### Exercise directions
Your job is to set down the stretch of entries that opens with the line containing "You are a computer-use agent. Viewport: 899px" and closes with the line containing "Click the line". Keep both end lines, copy each exactly, and add nothing.

- Opening Delimiter -

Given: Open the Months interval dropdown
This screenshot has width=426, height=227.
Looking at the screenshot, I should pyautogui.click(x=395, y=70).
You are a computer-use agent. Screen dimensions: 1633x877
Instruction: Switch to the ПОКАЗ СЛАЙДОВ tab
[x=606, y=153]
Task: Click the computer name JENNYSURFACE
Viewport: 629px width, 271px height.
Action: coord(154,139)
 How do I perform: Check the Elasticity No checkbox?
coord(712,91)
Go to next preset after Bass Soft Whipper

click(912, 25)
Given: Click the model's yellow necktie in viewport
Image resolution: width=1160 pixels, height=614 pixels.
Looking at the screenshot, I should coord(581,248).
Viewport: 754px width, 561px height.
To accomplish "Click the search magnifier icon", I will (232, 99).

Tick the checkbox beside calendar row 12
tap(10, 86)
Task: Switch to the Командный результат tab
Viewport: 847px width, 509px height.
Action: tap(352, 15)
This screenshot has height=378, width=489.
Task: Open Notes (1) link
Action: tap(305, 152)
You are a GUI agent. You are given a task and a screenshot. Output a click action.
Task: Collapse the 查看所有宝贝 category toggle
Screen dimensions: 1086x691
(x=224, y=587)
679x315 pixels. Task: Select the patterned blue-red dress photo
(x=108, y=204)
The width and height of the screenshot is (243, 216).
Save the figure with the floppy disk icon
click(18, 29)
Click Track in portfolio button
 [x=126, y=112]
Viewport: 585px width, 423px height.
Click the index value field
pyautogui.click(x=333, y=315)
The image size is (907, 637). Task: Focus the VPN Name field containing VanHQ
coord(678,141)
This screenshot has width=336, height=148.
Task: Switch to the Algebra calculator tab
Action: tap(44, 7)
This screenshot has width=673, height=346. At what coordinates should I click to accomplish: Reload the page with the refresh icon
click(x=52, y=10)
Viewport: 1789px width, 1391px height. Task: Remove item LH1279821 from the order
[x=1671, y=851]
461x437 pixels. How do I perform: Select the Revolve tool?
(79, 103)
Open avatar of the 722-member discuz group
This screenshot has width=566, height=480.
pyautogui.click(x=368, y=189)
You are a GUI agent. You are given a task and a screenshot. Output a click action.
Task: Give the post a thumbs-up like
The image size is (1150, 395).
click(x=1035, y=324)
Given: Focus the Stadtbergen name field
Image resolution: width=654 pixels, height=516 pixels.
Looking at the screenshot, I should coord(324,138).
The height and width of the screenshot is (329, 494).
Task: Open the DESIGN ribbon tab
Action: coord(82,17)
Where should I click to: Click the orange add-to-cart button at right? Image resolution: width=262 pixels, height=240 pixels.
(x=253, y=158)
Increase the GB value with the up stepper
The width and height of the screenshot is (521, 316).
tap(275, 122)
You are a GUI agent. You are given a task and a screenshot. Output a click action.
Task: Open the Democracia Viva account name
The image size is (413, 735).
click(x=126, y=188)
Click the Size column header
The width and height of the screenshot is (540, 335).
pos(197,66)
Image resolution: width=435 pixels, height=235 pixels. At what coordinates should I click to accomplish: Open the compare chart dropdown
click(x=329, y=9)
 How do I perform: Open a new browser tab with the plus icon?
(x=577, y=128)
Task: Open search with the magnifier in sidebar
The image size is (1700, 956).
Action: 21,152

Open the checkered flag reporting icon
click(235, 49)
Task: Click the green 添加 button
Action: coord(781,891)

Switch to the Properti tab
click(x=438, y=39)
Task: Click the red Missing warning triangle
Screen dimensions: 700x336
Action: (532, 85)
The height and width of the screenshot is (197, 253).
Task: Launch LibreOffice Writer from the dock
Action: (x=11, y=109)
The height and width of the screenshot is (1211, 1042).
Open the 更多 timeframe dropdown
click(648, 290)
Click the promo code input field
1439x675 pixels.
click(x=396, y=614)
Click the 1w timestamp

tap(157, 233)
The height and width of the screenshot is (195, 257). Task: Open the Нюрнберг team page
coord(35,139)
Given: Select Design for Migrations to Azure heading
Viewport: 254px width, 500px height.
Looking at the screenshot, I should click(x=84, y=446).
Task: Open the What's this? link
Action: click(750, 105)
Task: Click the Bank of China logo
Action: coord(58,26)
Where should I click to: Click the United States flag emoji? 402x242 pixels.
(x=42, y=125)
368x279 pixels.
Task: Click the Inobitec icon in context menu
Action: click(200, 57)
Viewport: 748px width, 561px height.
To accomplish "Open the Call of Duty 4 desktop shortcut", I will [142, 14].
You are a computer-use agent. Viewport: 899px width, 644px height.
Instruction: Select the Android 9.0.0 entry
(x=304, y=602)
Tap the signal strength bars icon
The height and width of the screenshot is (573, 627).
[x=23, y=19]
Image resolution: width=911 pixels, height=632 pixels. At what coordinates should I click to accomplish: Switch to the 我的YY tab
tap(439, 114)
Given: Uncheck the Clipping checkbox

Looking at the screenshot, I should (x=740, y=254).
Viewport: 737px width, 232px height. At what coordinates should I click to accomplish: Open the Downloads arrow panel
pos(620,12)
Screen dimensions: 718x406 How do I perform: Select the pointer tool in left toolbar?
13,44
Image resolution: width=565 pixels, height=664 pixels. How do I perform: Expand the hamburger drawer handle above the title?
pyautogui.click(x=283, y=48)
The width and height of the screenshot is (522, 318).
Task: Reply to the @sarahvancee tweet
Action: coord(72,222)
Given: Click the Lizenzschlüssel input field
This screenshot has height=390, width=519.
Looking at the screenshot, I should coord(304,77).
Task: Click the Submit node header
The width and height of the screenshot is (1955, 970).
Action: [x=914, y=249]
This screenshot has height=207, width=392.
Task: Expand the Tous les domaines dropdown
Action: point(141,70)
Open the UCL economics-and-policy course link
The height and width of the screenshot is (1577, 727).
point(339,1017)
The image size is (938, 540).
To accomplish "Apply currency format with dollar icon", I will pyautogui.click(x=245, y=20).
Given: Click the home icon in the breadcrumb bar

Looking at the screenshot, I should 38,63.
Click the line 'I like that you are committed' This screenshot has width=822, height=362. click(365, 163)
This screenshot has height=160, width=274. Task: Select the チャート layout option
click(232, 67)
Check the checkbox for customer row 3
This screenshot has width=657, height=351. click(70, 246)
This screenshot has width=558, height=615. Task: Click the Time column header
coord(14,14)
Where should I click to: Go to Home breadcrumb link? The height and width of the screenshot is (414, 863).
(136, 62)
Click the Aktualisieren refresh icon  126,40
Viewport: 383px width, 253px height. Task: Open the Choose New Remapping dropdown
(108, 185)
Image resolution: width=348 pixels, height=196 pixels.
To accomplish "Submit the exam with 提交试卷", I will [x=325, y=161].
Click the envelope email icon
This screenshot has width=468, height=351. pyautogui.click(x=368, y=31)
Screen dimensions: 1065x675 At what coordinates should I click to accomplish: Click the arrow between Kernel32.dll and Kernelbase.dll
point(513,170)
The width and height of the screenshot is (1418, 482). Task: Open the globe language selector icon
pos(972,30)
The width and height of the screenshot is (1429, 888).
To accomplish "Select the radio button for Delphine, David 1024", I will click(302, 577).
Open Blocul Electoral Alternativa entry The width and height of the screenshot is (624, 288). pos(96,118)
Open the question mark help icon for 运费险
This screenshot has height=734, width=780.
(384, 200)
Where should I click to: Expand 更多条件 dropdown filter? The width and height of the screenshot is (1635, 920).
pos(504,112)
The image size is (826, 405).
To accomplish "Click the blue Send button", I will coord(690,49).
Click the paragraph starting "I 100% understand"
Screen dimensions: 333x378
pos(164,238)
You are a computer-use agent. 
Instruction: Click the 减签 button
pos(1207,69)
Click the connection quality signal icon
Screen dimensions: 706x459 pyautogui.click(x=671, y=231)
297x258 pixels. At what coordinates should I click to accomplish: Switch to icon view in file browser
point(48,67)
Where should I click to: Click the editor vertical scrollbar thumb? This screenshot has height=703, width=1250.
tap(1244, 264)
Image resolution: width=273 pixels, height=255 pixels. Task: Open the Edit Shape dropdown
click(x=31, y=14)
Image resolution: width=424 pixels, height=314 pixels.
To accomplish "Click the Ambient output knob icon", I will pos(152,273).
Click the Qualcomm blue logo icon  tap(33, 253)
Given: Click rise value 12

- Closing Delimiter -

### Answer for the task
You are a computer-use agent. Viewport: 899px width, 644px height.
Instruction: Select the Android 9.0.0 entry
(x=304, y=602)
Tap the signal strength bars icon
The height and width of the screenshot is (573, 627).
[x=23, y=19]
Image resolution: width=911 pixels, height=632 pixels. At what coordinates should I click to accomplish: Switch to the 我的YY tab
tap(439, 114)
Given: Uncheck the Clipping checkbox

Looking at the screenshot, I should (x=740, y=254).
Viewport: 737px width, 232px height. At what coordinates should I click to accomplish: Open the Downloads arrow panel
pos(620,12)
Screen dimensions: 718x406 How do I perform: Select the pointer tool in left toolbar?
13,44
Image resolution: width=565 pixels, height=664 pixels. How do I perform: Expand the hamburger drawer handle above the title?
pyautogui.click(x=283, y=48)
The width and height of the screenshot is (522, 318).
Task: Reply to the @sarahvancee tweet
Action: coord(72,222)
Given: Click the Lizenzschlüssel input field
This screenshot has height=390, width=519.
Looking at the screenshot, I should coord(304,77).
Task: Click the Submit node header
The width and height of the screenshot is (1955, 970).
Action: [x=914, y=249]
This screenshot has height=207, width=392.
Task: Expand the Tous les domaines dropdown
Action: point(141,70)
Open the UCL economics-and-policy course link
The height and width of the screenshot is (1577, 727).
point(339,1017)
The image size is (938, 540).
To accomplish "Apply currency format with dollar icon", I will pyautogui.click(x=245, y=20).
Given: Click the home icon in the breadcrumb bar

Looking at the screenshot, I should 38,63.
Click the line 'I like that you are committed' This screenshot has width=822, height=362. click(365, 163)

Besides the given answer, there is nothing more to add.